__Your task__
Please repeat all of the items below word for word, with no changes to any line.

Saved entries:
# # #
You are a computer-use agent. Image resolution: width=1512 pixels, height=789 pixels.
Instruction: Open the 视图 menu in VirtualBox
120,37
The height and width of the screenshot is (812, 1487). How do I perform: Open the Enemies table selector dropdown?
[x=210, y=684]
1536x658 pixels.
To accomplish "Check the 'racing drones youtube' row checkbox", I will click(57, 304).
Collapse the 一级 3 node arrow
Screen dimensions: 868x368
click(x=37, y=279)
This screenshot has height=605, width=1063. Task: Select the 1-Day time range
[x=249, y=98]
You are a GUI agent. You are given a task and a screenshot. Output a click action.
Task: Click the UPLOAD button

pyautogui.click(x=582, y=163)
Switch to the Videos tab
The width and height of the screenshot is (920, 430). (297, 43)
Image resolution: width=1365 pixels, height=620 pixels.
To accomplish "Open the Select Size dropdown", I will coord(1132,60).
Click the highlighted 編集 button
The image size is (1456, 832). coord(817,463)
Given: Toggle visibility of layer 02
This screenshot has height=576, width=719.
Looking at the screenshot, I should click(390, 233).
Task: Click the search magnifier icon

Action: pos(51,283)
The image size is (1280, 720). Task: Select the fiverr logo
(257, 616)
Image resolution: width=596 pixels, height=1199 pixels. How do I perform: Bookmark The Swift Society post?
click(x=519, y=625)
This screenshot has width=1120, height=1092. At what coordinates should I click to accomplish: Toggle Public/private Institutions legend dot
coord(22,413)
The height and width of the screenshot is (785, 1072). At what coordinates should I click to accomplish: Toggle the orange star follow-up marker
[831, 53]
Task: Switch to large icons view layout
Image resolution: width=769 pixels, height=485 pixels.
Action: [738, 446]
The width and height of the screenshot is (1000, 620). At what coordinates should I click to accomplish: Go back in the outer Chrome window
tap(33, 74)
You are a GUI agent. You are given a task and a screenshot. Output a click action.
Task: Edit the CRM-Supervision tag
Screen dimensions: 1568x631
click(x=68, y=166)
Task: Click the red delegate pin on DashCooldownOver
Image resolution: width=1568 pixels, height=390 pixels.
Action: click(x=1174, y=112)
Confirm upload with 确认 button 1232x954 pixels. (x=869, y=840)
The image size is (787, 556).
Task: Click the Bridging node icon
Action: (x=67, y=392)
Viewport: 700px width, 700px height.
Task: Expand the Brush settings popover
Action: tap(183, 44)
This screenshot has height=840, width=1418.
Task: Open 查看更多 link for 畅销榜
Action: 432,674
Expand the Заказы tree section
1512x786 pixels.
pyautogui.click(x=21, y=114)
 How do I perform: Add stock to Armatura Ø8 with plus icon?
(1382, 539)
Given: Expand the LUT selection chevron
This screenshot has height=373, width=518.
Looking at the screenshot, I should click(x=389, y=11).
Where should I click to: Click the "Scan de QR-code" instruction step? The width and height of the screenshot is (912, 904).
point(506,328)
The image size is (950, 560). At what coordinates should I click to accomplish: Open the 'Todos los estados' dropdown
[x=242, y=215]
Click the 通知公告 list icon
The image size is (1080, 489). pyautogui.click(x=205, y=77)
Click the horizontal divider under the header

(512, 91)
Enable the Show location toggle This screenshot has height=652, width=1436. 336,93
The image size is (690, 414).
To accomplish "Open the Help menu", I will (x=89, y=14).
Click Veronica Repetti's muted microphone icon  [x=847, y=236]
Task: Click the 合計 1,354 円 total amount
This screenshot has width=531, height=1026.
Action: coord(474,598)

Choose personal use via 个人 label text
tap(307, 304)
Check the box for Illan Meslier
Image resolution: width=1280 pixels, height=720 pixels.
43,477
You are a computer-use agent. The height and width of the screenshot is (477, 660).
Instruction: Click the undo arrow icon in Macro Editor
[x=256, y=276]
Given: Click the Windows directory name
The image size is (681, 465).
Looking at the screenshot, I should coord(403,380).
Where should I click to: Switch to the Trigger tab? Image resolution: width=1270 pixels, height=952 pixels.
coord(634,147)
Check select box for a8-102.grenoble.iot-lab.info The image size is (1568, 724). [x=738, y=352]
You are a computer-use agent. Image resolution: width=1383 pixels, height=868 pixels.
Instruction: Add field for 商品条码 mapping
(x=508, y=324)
# # #
__Response__
You are a computer-use agent. Image resolution: width=1512 pixels, height=789 pixels.
Instruction: Open the 视图 menu in VirtualBox
120,37
The height and width of the screenshot is (812, 1487). How do I perform: Open the Enemies table selector dropdown?
[x=210, y=684]
1536x658 pixels.
To accomplish "Check the 'racing drones youtube' row checkbox", I will click(57, 304).
Collapse the 一级 3 node arrow
Screen dimensions: 868x368
click(x=37, y=279)
This screenshot has height=605, width=1063. Task: Select the 1-Day time range
[x=249, y=98]
You are a GUI agent. You are given a task and a screenshot. Output a click action.
Task: Click the UPLOAD button

pyautogui.click(x=582, y=163)
Switch to the Videos tab
The width and height of the screenshot is (920, 430). (297, 43)
Image resolution: width=1365 pixels, height=620 pixels.
To accomplish "Open the Select Size dropdown", I will coord(1132,60).
Click the highlighted 編集 button
The image size is (1456, 832). coord(817,463)
Given: Toggle visibility of layer 02
This screenshot has height=576, width=719.
Looking at the screenshot, I should click(390, 233).
Task: Click the search magnifier icon

Action: pos(51,283)
The image size is (1280, 720). Task: Select the fiverr logo
(257, 616)
Image resolution: width=596 pixels, height=1199 pixels. How do I perform: Bookmark The Swift Society post?
click(x=519, y=625)
This screenshot has width=1120, height=1092. At what coordinates should I click to accomplish: Toggle Public/private Institutions legend dot
coord(22,413)
The height and width of the screenshot is (785, 1072). At what coordinates should I click to accomplish: Toggle the orange star follow-up marker
[831, 53]
Task: Switch to large icons view layout
Image resolution: width=769 pixels, height=485 pixels.
Action: [738, 446]
The width and height of the screenshot is (1000, 620). At what coordinates should I click to accomplish: Go back in the outer Chrome window
tap(33, 74)
You are a GUI agent. You are given a task and a screenshot. Output a click action.
Task: Edit the CRM-Supervision tag
Screen dimensions: 1568x631
click(x=68, y=166)
Task: Click the red delegate pin on DashCooldownOver
Image resolution: width=1568 pixels, height=390 pixels.
Action: click(x=1174, y=112)
Confirm upload with 确认 button 1232x954 pixels. (x=869, y=840)
The image size is (787, 556).
Task: Click the Bridging node icon
Action: (x=67, y=392)
Viewport: 700px width, 700px height.
Task: Expand the Brush settings popover
Action: tap(183, 44)
This screenshot has height=840, width=1418.
Task: Open 查看更多 link for 畅销榜
Action: 432,674
Expand the Заказы tree section
1512x786 pixels.
pyautogui.click(x=21, y=114)
 How do I perform: Add stock to Armatura Ø8 with plus icon?
(1382, 539)
Given: Expand the LUT selection chevron
This screenshot has height=373, width=518.
Looking at the screenshot, I should click(x=389, y=11).
Where should I click to: Click the "Scan de QR-code" instruction step? The width and height of the screenshot is (912, 904).
point(506,328)
The image size is (950, 560). At what coordinates should I click to accomplish: Open the 'Todos los estados' dropdown
[x=242, y=215]
Click the 通知公告 list icon
The image size is (1080, 489). pyautogui.click(x=205, y=77)
Click the horizontal divider under the header

(512, 91)
Enable the Show location toggle This screenshot has height=652, width=1436. 336,93
The image size is (690, 414).
To accomplish "Open the Help menu", I will (x=89, y=14).
Click Veronica Repetti's muted microphone icon  [x=847, y=236]
Task: Click the 合計 1,354 円 total amount
This screenshot has width=531, height=1026.
Action: coord(474,598)

Choose personal use via 个人 label text
tap(307, 304)
Check the box for Illan Meslier
Image resolution: width=1280 pixels, height=720 pixels.
43,477
You are a computer-use agent. The height and width of the screenshot is (477, 660).
Instruction: Click the undo arrow icon in Macro Editor
[x=256, y=276]
Given: Click the Windows directory name
The image size is (681, 465).
Looking at the screenshot, I should coord(403,380).
Where should I click to: Switch to the Trigger tab? Image resolution: width=1270 pixels, height=952 pixels.
coord(634,147)
Check select box for a8-102.grenoble.iot-lab.info The image size is (1568, 724). [x=738, y=352]
You are a computer-use agent. Image resolution: width=1383 pixels, height=868 pixels.
Instruction: Add field for 商品条码 mapping
(x=508, y=324)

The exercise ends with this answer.